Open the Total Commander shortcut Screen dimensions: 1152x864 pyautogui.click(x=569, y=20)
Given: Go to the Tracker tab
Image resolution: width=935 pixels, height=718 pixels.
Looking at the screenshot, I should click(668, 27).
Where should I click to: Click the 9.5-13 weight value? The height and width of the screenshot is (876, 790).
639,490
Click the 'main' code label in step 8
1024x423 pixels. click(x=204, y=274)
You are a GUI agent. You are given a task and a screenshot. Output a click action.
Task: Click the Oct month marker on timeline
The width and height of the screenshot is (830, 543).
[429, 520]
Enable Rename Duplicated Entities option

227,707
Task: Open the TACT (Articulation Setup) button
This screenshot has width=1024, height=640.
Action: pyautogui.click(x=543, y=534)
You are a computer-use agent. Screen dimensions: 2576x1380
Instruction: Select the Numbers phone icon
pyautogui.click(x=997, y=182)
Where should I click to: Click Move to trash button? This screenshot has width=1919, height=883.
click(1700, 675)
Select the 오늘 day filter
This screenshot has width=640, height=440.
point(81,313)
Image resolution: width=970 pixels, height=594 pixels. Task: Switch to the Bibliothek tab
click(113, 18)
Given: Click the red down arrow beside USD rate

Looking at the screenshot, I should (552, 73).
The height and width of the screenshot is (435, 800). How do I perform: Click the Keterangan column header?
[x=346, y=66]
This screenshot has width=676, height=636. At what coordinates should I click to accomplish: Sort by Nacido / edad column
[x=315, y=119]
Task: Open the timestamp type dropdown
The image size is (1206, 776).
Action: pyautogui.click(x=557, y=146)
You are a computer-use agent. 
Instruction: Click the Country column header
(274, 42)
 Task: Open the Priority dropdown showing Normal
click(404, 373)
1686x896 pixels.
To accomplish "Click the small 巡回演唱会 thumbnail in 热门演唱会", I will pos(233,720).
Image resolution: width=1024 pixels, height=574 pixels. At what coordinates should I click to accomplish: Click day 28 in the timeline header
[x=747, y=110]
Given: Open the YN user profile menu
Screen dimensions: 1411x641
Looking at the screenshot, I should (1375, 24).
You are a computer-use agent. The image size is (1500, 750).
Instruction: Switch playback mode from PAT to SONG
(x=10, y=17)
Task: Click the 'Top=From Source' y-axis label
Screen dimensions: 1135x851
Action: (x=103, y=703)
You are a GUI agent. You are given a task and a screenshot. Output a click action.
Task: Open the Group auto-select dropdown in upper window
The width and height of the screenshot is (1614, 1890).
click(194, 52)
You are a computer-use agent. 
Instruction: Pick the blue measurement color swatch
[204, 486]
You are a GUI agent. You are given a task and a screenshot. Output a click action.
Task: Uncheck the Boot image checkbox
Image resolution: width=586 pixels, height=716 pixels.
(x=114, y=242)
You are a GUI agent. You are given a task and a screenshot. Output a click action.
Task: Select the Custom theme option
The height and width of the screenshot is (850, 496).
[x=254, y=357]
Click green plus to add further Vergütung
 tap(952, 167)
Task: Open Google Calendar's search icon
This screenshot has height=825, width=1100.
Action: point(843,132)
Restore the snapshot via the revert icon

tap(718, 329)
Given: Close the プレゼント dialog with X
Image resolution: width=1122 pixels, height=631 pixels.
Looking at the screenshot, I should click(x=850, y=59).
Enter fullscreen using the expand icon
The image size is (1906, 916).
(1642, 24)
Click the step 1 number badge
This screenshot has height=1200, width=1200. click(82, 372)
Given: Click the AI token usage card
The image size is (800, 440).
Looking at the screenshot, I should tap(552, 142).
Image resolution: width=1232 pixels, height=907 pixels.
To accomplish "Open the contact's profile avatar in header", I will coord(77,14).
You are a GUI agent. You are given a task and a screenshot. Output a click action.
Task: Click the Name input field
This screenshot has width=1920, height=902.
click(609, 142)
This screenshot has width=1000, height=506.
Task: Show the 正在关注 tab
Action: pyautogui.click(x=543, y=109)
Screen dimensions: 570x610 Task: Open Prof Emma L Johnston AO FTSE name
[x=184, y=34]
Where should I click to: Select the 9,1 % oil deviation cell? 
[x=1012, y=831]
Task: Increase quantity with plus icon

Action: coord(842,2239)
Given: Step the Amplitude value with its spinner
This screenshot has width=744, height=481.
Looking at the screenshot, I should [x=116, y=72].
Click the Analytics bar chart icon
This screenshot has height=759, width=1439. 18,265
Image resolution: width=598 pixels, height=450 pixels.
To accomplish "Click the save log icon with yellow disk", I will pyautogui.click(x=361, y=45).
━━━━
What you need to do: What you return must match the data word for word.

Exercise response:
Open the Total Commander shortcut Screen dimensions: 1152x864 pyautogui.click(x=569, y=20)
Given: Go to the Tracker tab
Image resolution: width=935 pixels, height=718 pixels.
Looking at the screenshot, I should click(668, 27).
Where should I click to: Click the 9.5-13 weight value? The height and width of the screenshot is (876, 790).
639,490
Click the 'main' code label in step 8
1024x423 pixels. click(x=204, y=274)
You are a GUI agent. You are given a task and a screenshot. Output a click action.
Task: Click the Oct month marker on timeline
The width and height of the screenshot is (830, 543).
[429, 520]
Enable Rename Duplicated Entities option

227,707
Task: Open the TACT (Articulation Setup) button
This screenshot has width=1024, height=640.
Action: pyautogui.click(x=543, y=534)
You are a computer-use agent. Screen dimensions: 2576x1380
Instruction: Select the Numbers phone icon
pyautogui.click(x=997, y=182)
Where should I click to: Click Move to trash button? This screenshot has width=1919, height=883.
click(1700, 675)
Select the 오늘 day filter
This screenshot has width=640, height=440.
point(81,313)
Image resolution: width=970 pixels, height=594 pixels. Task: Switch to the Bibliothek tab
click(113, 18)
Given: Click the red down arrow beside USD rate

Looking at the screenshot, I should (552, 73).
The height and width of the screenshot is (435, 800). How do I perform: Click the Keterangan column header?
[x=346, y=66]
This screenshot has width=676, height=636. At what coordinates should I click to accomplish: Sort by Nacido / edad column
[x=315, y=119]
Task: Open the timestamp type dropdown
The image size is (1206, 776).
Action: pyautogui.click(x=557, y=146)
You are a computer-use agent. 
Instruction: Click the Country column header
(274, 42)
 Task: Open the Priority dropdown showing Normal
click(404, 373)
1686x896 pixels.
To accomplish "Click the small 巡回演唱会 thumbnail in 热门演唱会", I will pos(233,720).
Image resolution: width=1024 pixels, height=574 pixels. At what coordinates should I click to accomplish: Click day 28 in the timeline header
[x=747, y=110]
Given: Open the YN user profile menu
Screen dimensions: 1411x641
Looking at the screenshot, I should (1375, 24).
You are a computer-use agent. The image size is (1500, 750).
Instruction: Switch playback mode from PAT to SONG
(x=10, y=17)
Task: Click the 'Top=From Source' y-axis label
Screen dimensions: 1135x851
Action: (x=103, y=703)
You are a GUI agent. You are given a task and a screenshot. Output a click action.
Task: Open the Group auto-select dropdown in upper window
The width and height of the screenshot is (1614, 1890).
click(194, 52)
You are a computer-use agent. 
Instruction: Pick the blue measurement color swatch
[204, 486]
You are a GUI agent. You are given a task and a screenshot. Output a click action.
Task: Uncheck the Boot image checkbox
Image resolution: width=586 pixels, height=716 pixels.
(x=114, y=242)
You are a GUI agent. You are given a task and a screenshot. Output a click action.
Task: Select the Custom theme option
The height and width of the screenshot is (850, 496).
[x=254, y=357]
Click green plus to add further Vergütung
 tap(952, 167)
Task: Open Google Calendar's search icon
This screenshot has height=825, width=1100.
Action: point(843,132)
Restore the snapshot via the revert icon

tap(718, 329)
Given: Close the プレゼント dialog with X
Image resolution: width=1122 pixels, height=631 pixels.
Looking at the screenshot, I should click(x=850, y=59).
Enter fullscreen using the expand icon
The image size is (1906, 916).
(1642, 24)
Click the step 1 number badge
This screenshot has height=1200, width=1200. click(82, 372)
Given: Click the AI token usage card
The image size is (800, 440).
Looking at the screenshot, I should tap(552, 142).
Image resolution: width=1232 pixels, height=907 pixels.
To accomplish "Open the contact's profile avatar in header", I will coord(77,14).
You are a GUI agent. You are given a task and a screenshot. Output a click action.
Task: Click the Name input field
This screenshot has width=1920, height=902.
click(609, 142)
This screenshot has width=1000, height=506.
Task: Show the 正在关注 tab
Action: pyautogui.click(x=543, y=109)
Screen dimensions: 570x610 Task: Open Prof Emma L Johnston AO FTSE name
[x=184, y=34]
Where should I click to: Select the 9,1 % oil deviation cell? 
[x=1012, y=831]
Task: Increase quantity with plus icon

Action: coord(842,2239)
Given: Step the Amplitude value with its spinner
This screenshot has width=744, height=481.
Looking at the screenshot, I should [x=116, y=72].
Click the Analytics bar chart icon
This screenshot has height=759, width=1439. 18,265
Image resolution: width=598 pixels, height=450 pixels.
To accomplish "Click the save log icon with yellow disk", I will pyautogui.click(x=361, y=45).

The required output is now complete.